Тогда получается, что есть метод практики Сутры сердца как танры, так что-ли?
Там есть и мантра и божество.

----------


## Грег

> Тогда получается, что есть метод практики Сутры сердца как танры, так что-ли?
> Там есть и мантра и божество.


Работа с божествами, визуализацией, преображением, и энергией  - это всё тантрийская практика
И, насколько я знаю, в других нетибетских нетантрических традициях практик божеств нет.
Их нет ни в Тхераваде, ни в Дзене, к примеру.
Хотя... где-то на форуме говорилось о божествах-охранителях в Тхераваде.

Есть то, что в тибетской традиции называется практикой уровня Сутры.
А то, что ВЫ называете Сутрой, я не знаю.
Подозреваю, что 1-е и 2-е - это вещи разные.  :Smilie:

----------


## Грег

А вот тут о зеркале:

Золотые письмена: тексты традиции Дзогчен
http://avatargroup.ru/booksreader.aspx?dbid=335



> Не следует также думать, что ментальный анализ (yid dpynd) является подходящей для Дзогчена медитативной практикой. Однако это не значит, что не следует использовать рассуждения и анализ тогда, когда это правильно п необходимо. Даже пребывая в состоянии самадхи, мастер, достигший реализации (сиддха) может ходить, говорить, думать, рассуждать и делать все необходимое. Но, в отличие от обычных существ, он делает это с полным осознанием. При этом сиддха не просто в блаженстве переживает все происходящее, едва осознавая, что его окружает, подобно наркоману, накурившемуся гашиша. Он точно и ясно воспринимает мир и свои действия в нем, видя их подобие отражениям в зеркале. Внутренней точкой равновесия сиддха, чем бы он ни занимался, является Ригпа. Поэтому его можно назвать также видьядха-рой, или ригдзином (rig-pa 'dzin-pa), что в переводе означает "держатель" ('dzin-pa) "осознавания" (rig-pa). Это и является тем качеством, которое отличает реализованного мастера, сиддха, от обычного человека, постоянно находящегося в состоянии неуравновешенности и дисбаланса. Вся активность сиддха вращается вокруг одного центра притяжения, этого неповторимого состояния истинного Осознания.
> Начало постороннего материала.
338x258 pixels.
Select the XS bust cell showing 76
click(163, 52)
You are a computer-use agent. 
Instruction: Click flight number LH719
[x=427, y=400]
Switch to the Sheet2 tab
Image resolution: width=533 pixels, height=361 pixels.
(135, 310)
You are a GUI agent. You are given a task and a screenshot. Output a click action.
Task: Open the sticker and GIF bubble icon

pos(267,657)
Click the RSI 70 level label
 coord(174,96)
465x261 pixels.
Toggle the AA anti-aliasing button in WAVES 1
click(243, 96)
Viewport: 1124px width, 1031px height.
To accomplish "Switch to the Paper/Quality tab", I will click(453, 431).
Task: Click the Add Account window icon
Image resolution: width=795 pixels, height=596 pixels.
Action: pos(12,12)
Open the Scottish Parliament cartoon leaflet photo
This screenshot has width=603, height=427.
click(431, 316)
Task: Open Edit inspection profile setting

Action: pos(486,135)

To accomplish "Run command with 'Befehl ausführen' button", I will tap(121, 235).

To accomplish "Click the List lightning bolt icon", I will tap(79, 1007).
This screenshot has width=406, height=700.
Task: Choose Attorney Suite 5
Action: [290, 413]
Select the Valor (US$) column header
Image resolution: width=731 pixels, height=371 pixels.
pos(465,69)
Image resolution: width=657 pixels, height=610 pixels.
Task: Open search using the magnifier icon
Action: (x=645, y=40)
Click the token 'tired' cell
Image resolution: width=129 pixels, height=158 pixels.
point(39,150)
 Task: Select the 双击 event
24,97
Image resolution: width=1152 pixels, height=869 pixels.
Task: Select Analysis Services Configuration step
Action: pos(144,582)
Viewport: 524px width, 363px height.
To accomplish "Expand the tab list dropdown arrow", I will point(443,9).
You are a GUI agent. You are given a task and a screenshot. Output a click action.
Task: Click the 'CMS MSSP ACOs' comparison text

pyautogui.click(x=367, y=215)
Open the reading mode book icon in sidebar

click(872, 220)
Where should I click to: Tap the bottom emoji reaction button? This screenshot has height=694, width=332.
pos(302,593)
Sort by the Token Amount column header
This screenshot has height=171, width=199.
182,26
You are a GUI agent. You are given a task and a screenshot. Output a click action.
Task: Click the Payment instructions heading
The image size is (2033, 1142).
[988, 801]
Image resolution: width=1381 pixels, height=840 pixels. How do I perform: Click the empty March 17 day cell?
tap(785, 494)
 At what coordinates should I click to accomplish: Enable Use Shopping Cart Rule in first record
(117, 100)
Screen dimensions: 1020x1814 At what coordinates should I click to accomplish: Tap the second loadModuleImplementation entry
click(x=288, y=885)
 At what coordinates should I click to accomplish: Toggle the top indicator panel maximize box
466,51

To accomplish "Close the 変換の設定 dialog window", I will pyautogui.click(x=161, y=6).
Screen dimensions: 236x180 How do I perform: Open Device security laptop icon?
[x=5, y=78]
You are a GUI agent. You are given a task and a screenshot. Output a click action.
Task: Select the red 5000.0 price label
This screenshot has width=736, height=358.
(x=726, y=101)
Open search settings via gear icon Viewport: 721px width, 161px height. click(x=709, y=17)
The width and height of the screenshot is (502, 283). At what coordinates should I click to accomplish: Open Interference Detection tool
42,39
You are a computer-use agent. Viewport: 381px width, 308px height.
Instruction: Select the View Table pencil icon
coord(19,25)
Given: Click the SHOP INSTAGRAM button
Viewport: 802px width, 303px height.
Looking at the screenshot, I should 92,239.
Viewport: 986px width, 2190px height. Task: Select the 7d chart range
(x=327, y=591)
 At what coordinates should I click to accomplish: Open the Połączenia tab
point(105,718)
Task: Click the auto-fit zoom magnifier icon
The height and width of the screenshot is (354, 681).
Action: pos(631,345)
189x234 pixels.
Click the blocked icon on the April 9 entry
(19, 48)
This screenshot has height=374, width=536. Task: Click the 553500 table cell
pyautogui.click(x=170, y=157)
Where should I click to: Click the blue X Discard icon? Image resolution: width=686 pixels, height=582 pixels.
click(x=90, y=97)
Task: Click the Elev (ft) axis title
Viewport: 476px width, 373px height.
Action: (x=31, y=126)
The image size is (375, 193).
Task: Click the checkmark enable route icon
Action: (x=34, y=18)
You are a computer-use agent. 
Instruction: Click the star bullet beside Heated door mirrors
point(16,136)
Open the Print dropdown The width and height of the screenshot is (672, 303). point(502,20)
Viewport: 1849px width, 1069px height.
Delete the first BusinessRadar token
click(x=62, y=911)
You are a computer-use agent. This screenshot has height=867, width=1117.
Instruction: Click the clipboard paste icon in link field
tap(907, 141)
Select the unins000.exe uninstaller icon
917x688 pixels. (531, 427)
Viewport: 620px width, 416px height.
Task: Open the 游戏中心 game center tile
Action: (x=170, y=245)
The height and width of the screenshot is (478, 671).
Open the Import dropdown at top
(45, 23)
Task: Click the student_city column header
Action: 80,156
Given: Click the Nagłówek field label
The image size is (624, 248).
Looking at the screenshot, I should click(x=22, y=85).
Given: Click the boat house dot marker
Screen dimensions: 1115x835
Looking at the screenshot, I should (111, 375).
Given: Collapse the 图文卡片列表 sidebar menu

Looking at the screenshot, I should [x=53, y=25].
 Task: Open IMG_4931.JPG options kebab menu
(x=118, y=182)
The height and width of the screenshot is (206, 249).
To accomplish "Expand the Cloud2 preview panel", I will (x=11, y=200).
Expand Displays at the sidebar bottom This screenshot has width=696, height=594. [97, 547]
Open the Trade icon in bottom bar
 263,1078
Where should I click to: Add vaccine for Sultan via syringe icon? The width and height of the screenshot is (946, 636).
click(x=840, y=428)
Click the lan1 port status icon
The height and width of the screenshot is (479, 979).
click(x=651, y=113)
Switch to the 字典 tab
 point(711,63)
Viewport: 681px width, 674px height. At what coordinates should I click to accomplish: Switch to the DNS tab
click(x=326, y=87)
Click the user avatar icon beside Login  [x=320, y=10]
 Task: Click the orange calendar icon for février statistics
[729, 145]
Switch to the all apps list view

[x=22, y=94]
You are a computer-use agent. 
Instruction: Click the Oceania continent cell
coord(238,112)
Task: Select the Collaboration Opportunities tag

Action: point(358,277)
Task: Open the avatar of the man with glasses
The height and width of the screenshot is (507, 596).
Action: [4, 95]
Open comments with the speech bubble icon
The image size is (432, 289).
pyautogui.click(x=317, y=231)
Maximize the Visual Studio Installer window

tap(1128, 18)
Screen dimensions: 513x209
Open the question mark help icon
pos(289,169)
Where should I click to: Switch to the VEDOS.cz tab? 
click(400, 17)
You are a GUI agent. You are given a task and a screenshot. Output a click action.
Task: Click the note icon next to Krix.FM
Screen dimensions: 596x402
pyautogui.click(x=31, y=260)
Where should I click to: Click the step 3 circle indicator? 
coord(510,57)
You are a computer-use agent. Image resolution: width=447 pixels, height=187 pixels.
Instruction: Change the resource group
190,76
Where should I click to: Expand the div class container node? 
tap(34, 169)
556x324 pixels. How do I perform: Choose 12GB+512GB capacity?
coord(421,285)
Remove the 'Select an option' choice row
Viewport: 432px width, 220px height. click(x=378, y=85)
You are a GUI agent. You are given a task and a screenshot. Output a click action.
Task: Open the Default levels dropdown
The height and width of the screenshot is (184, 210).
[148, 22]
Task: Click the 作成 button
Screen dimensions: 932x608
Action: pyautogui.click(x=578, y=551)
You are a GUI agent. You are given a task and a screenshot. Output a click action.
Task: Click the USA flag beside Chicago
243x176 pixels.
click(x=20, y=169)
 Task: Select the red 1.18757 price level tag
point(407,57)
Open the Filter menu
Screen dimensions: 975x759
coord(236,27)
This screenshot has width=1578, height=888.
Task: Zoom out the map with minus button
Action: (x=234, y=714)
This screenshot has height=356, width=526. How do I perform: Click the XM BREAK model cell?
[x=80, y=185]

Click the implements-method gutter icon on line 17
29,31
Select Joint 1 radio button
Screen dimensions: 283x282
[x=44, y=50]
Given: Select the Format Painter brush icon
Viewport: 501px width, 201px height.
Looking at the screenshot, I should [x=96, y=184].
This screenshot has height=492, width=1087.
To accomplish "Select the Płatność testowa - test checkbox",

Он движется по миру, подобно опытному танцору, стремительно летящему в танце сквозь многолюдный зал, никогда не спотыкаясь, ни разу не задев окружающих, постоянно осознавая все происходящее вокруг него.
> 
> Дзогченпа может, подобно Лонгчену Рабджампе, быть выдающимся философом и ученым своего времени и писать сочинения по Дзогчену, подобные "Семи сокровищам" (mDzod bdun) вышеупомянутого автора. Но суть не в этом. Дзогчен не является философией, подобной другим философским системам. Действительно, Дзогчен возможно изложить философским языком, но метод, присущий Дзогчену — это не философский анализ или систематическое изложение метафизики. Однако ошибкой будет сказать, что Дзогчен отвергает интеллект и интеллектуальную деятельность или не питает к ним уважения. Разум полезен и необходим. Он является средством для достижения определенных целей, но в Дзогчене во главу угла ставится не он, а Ригпа. Рассуждения должны с пользой применяться по мере необходимости, но не следует также забывать о свойственной всякому рассуждению ограниченности. Ригпа же — это разумность, находящаяся за пределами как рассуждений (dpyad-pa), так и самого интеллекта (blo-gros). Целью всех практик Дзогчена является умение сохранять внимательность и действовать разумно в любых ситуациях. В состоянии высшего созерцания с максимальной эффективностью действуют как рассудок, так и интуиция. Состояние Дзогчен полностью свободно от всякой неясности, проистекающей из бессознательных импульсов настоящей и прошедших жизней. Это состояние, являющееся центром всякого существа, характеризуется двумя качествами: пустотностью и ясностью. Пустотностью — в силу полной открытости и отсутствия пределов и ограничений, когда все возможности присутствуют одновременно. Ясностью же в силу того, что в нем присутствует не только ясная лучезарность, но также и разум.
> ...
> 
> ...
> Подлинное Осознание подобно зеркалу, отражающему многообразие проявлений  (rtsal) ума, который сам по себе остается при этом незатронутым ими, подобно старику, который, сидя в парке, наблюдает за игрой детей. 
> ...
> 
> ...

----------


## Сергей Хос

> Работа с божествами, визуализацией, преображением, и энергией  - это всё тантрийская практика
> И, насколько я знаю, в других нетибетских нетантрических традициях практик божеств нет.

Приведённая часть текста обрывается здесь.